▶ DATASET EXTRACT
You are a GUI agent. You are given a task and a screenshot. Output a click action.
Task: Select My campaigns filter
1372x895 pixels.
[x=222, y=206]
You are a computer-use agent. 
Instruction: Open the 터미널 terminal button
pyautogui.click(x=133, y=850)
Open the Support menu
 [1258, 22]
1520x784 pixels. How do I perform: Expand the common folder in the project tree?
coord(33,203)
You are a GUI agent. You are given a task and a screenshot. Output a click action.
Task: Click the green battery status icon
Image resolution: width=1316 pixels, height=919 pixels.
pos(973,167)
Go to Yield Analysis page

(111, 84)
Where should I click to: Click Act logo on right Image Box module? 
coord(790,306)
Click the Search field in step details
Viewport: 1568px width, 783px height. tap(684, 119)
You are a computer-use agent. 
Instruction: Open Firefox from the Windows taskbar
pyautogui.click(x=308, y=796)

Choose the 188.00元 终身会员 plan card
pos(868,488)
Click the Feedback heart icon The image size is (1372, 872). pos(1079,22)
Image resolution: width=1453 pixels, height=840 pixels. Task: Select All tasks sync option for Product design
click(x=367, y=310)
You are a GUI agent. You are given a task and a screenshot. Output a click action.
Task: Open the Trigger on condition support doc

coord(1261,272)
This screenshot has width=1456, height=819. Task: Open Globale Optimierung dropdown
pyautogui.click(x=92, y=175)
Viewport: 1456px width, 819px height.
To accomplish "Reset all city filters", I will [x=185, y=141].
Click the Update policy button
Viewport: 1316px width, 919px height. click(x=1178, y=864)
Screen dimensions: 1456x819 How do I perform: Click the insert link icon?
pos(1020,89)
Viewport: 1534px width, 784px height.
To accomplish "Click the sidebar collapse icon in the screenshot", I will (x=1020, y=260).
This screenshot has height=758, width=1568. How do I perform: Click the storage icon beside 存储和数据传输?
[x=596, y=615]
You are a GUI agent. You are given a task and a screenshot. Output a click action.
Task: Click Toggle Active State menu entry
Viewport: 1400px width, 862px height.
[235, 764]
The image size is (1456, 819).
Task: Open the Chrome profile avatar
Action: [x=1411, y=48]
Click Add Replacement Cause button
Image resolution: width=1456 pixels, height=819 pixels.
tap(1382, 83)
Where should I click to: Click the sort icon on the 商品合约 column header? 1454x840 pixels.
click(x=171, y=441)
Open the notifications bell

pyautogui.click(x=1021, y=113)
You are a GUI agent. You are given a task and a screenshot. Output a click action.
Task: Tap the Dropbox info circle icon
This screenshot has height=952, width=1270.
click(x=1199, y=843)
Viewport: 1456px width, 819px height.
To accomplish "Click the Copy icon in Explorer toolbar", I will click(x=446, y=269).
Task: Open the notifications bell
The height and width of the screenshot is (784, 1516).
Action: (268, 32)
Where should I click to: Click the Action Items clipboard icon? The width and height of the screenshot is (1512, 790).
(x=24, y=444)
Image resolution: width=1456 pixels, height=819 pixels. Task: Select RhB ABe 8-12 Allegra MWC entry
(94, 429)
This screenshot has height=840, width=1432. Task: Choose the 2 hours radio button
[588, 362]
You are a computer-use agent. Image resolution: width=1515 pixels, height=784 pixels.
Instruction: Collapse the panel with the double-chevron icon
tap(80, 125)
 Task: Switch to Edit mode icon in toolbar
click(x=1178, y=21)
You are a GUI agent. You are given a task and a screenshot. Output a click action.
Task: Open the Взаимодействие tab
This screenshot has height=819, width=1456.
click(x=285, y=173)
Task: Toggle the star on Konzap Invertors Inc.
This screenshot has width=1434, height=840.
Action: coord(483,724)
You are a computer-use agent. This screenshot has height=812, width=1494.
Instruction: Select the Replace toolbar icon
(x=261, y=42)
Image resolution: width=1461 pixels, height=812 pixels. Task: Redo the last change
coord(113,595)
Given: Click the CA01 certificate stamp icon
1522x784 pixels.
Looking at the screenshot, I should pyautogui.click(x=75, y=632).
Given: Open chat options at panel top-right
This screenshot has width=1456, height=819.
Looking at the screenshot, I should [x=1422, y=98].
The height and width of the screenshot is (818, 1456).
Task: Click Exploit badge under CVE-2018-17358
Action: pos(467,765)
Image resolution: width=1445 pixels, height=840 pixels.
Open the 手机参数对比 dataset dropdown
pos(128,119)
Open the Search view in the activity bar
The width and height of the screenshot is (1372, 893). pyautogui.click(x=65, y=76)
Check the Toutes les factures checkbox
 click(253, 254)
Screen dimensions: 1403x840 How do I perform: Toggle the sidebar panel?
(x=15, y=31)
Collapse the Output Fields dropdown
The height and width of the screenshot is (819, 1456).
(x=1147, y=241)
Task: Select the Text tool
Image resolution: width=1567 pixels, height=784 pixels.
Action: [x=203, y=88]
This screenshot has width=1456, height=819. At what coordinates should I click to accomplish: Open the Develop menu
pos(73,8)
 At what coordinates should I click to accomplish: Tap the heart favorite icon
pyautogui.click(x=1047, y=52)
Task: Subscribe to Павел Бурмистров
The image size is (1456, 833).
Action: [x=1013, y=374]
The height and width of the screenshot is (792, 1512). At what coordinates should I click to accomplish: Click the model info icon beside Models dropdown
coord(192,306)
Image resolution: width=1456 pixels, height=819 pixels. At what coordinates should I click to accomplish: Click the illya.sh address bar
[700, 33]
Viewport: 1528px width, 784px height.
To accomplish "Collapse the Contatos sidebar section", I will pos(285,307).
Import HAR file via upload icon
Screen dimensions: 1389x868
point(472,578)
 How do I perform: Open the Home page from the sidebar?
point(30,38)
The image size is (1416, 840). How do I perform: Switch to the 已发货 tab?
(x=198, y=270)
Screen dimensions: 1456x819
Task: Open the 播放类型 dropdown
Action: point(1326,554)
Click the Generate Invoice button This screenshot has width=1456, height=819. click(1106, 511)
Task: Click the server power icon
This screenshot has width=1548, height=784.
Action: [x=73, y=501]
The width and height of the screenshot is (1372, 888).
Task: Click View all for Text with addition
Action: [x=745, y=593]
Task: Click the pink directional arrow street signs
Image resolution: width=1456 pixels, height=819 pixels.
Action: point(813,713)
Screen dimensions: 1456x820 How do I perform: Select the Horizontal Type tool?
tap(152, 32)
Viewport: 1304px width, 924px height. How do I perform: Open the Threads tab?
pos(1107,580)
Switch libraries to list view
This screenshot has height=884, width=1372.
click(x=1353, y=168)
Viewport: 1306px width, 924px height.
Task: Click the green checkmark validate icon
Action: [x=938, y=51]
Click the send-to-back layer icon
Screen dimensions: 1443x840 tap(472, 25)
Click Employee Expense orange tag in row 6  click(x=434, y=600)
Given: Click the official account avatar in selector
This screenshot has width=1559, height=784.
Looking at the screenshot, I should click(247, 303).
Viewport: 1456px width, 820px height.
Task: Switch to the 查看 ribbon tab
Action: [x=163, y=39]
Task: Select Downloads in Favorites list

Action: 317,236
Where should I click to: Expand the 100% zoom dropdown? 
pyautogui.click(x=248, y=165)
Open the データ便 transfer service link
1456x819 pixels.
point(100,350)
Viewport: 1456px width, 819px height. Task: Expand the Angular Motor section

▶ ACTIVITY
All of the lines above must be returned exactly.

▶ FINISHED TASK
You are a GUI agent. You are given a task and a screenshot. Output a click action.
Task: Select My campaigns filter
1372x895 pixels.
[x=222, y=206]
You are a computer-use agent. 
Instruction: Open the 터미널 terminal button
pyautogui.click(x=133, y=850)
Open the Support menu
 [1258, 22]
1520x784 pixels. How do I perform: Expand the common folder in the project tree?
coord(33,203)
You are a GUI agent. You are given a task and a screenshot. Output a click action.
Task: Click the green battery status icon
Image resolution: width=1316 pixels, height=919 pixels.
pos(973,167)
Go to Yield Analysis page

(111, 84)
Where should I click to: Click Act logo on right Image Box module? 
coord(790,306)
Click the Search field in step details
Viewport: 1568px width, 783px height. tap(684, 119)
You are a computer-use agent. 
Instruction: Open Firefox from the Windows taskbar
pyautogui.click(x=308, y=796)

Choose the 188.00元 终身会员 plan card
pos(868,488)
Click the Feedback heart icon The image size is (1372, 872). pos(1079,22)
Image resolution: width=1453 pixels, height=840 pixels. Task: Select All tasks sync option for Product design
click(x=367, y=310)
You are a GUI agent. You are given a task and a screenshot. Output a click action.
Task: Open the Trigger on condition support doc

coord(1261,272)
This screenshot has width=1456, height=819. Task: Open Globale Optimierung dropdown
pyautogui.click(x=92, y=175)
Viewport: 1456px width, 819px height.
To accomplish "Reset all city filters", I will [x=185, y=141].
Click the Update policy button
Viewport: 1316px width, 919px height. click(x=1178, y=864)
Screen dimensions: 1456x819 How do I perform: Click the insert link icon?
pos(1020,89)
Viewport: 1534px width, 784px height.
To accomplish "Click the sidebar collapse icon in the screenshot", I will (x=1020, y=260).
This screenshot has height=758, width=1568. How do I perform: Click the storage icon beside 存储和数据传输?
[x=596, y=615]
You are a GUI agent. You are given a task and a screenshot. Output a click action.
Task: Click Toggle Active State menu entry
Viewport: 1400px width, 862px height.
[235, 764]
The image size is (1456, 819).
Task: Open the Chrome profile avatar
Action: [x=1411, y=48]
Click Add Replacement Cause button
Image resolution: width=1456 pixels, height=819 pixels.
tap(1382, 83)
Where should I click to: Click the sort icon on the 商品合约 column header? 1454x840 pixels.
click(x=171, y=441)
Open the notifications bell

pyautogui.click(x=1021, y=113)
You are a GUI agent. You are given a task and a screenshot. Output a click action.
Task: Tap the Dropbox info circle icon
This screenshot has height=952, width=1270.
click(x=1199, y=843)
Viewport: 1456px width, 819px height.
To accomplish "Click the Copy icon in Explorer toolbar", I will click(x=446, y=269).
Task: Open the notifications bell
The height and width of the screenshot is (784, 1516).
Action: (268, 32)
Where should I click to: Click the Action Items clipboard icon? The width and height of the screenshot is (1512, 790).
(x=24, y=444)
Image resolution: width=1456 pixels, height=819 pixels. Task: Select RhB ABe 8-12 Allegra MWC entry
(94, 429)
This screenshot has height=840, width=1432. Task: Choose the 2 hours radio button
[588, 362]
You are a computer-use agent. Image resolution: width=1515 pixels, height=784 pixels.
Instruction: Collapse the panel with the double-chevron icon
tap(80, 125)
 Task: Switch to Edit mode icon in toolbar
click(x=1178, y=21)
You are a GUI agent. You are given a task and a screenshot. Output a click action.
Task: Open the Взаимодействие tab
This screenshot has height=819, width=1456.
click(x=285, y=173)
Task: Toggle the star on Konzap Invertors Inc.
This screenshot has width=1434, height=840.
Action: coord(483,724)
You are a computer-use agent. This screenshot has height=812, width=1494.
Instruction: Select the Replace toolbar icon
(x=261, y=42)
Image resolution: width=1461 pixels, height=812 pixels. Task: Redo the last change
coord(113,595)
Given: Click the CA01 certificate stamp icon
1522x784 pixels.
Looking at the screenshot, I should pyautogui.click(x=75, y=632).
Given: Open chat options at panel top-right
This screenshot has width=1456, height=819.
Looking at the screenshot, I should [x=1422, y=98].
The height and width of the screenshot is (818, 1456).
Task: Click Exploit badge under CVE-2018-17358
Action: pos(467,765)
Image resolution: width=1445 pixels, height=840 pixels.
Open the 手机参数对比 dataset dropdown
pos(128,119)
Open the Search view in the activity bar
The width and height of the screenshot is (1372, 893). pyautogui.click(x=65, y=76)
Check the Toutes les factures checkbox
 click(253, 254)
Screen dimensions: 1403x840 How do I perform: Toggle the sidebar panel?
(x=15, y=31)
Collapse the Output Fields dropdown
The height and width of the screenshot is (819, 1456).
(x=1147, y=241)
Task: Select the Text tool
Image resolution: width=1567 pixels, height=784 pixels.
Action: [x=203, y=88]
This screenshot has width=1456, height=819. At what coordinates should I click to accomplish: Open the Develop menu
pos(73,8)
 At what coordinates should I click to accomplish: Tap the heart favorite icon
pyautogui.click(x=1047, y=52)
Task: Subscribe to Павел Бурмистров
The image size is (1456, 833).
Action: [x=1013, y=374]
The height and width of the screenshot is (792, 1512). At what coordinates should I click to accomplish: Click the model info icon beside Models dropdown
coord(192,306)
Image resolution: width=1456 pixels, height=819 pixels. At what coordinates should I click to accomplish: Click the illya.sh address bar
[700, 33]
Viewport: 1528px width, 784px height.
To accomplish "Collapse the Contatos sidebar section", I will pos(285,307).
Import HAR file via upload icon
Screen dimensions: 1389x868
point(472,578)
 How do I perform: Open the Home page from the sidebar?
point(30,38)
The image size is (1416, 840). How do I perform: Switch to the 已发货 tab?
(x=198, y=270)
Screen dimensions: 1456x819
Task: Open the 播放类型 dropdown
Action: point(1326,554)
Click the Generate Invoice button This screenshot has width=1456, height=819. click(1106, 511)
Task: Click the server power icon
This screenshot has width=1548, height=784.
Action: [x=73, y=501]
The width and height of the screenshot is (1372, 888).
Task: Click View all for Text with addition
Action: [x=745, y=593]
Task: Click the pink directional arrow street signs
Image resolution: width=1456 pixels, height=819 pixels.
Action: point(813,713)
Screen dimensions: 1456x820 How do I perform: Select the Horizontal Type tool?
tap(152, 32)
Viewport: 1304px width, 924px height. How do I perform: Open the Threads tab?
pos(1107,580)
Switch libraries to list view
This screenshot has height=884, width=1372.
click(x=1353, y=168)
Viewport: 1306px width, 924px height.
Task: Click the green checkmark validate icon
Action: [x=938, y=51]
Click the send-to-back layer icon
Screen dimensions: 1443x840 tap(472, 25)
Click Employee Expense orange tag in row 6  click(x=434, y=600)
Given: Click the official account avatar in selector
This screenshot has width=1559, height=784.
Looking at the screenshot, I should click(247, 303).
Viewport: 1456px width, 820px height.
Task: Switch to the 查看 ribbon tab
Action: [x=163, y=39]
Task: Select Downloads in Favorites list

Action: 317,236
Where should I click to: Expand the 100% zoom dropdown? 
pyautogui.click(x=248, y=165)
Open the データ便 transfer service link
1456x819 pixels.
point(100,350)
Viewport: 1456px width, 819px height. Task: Expand the Angular Motor section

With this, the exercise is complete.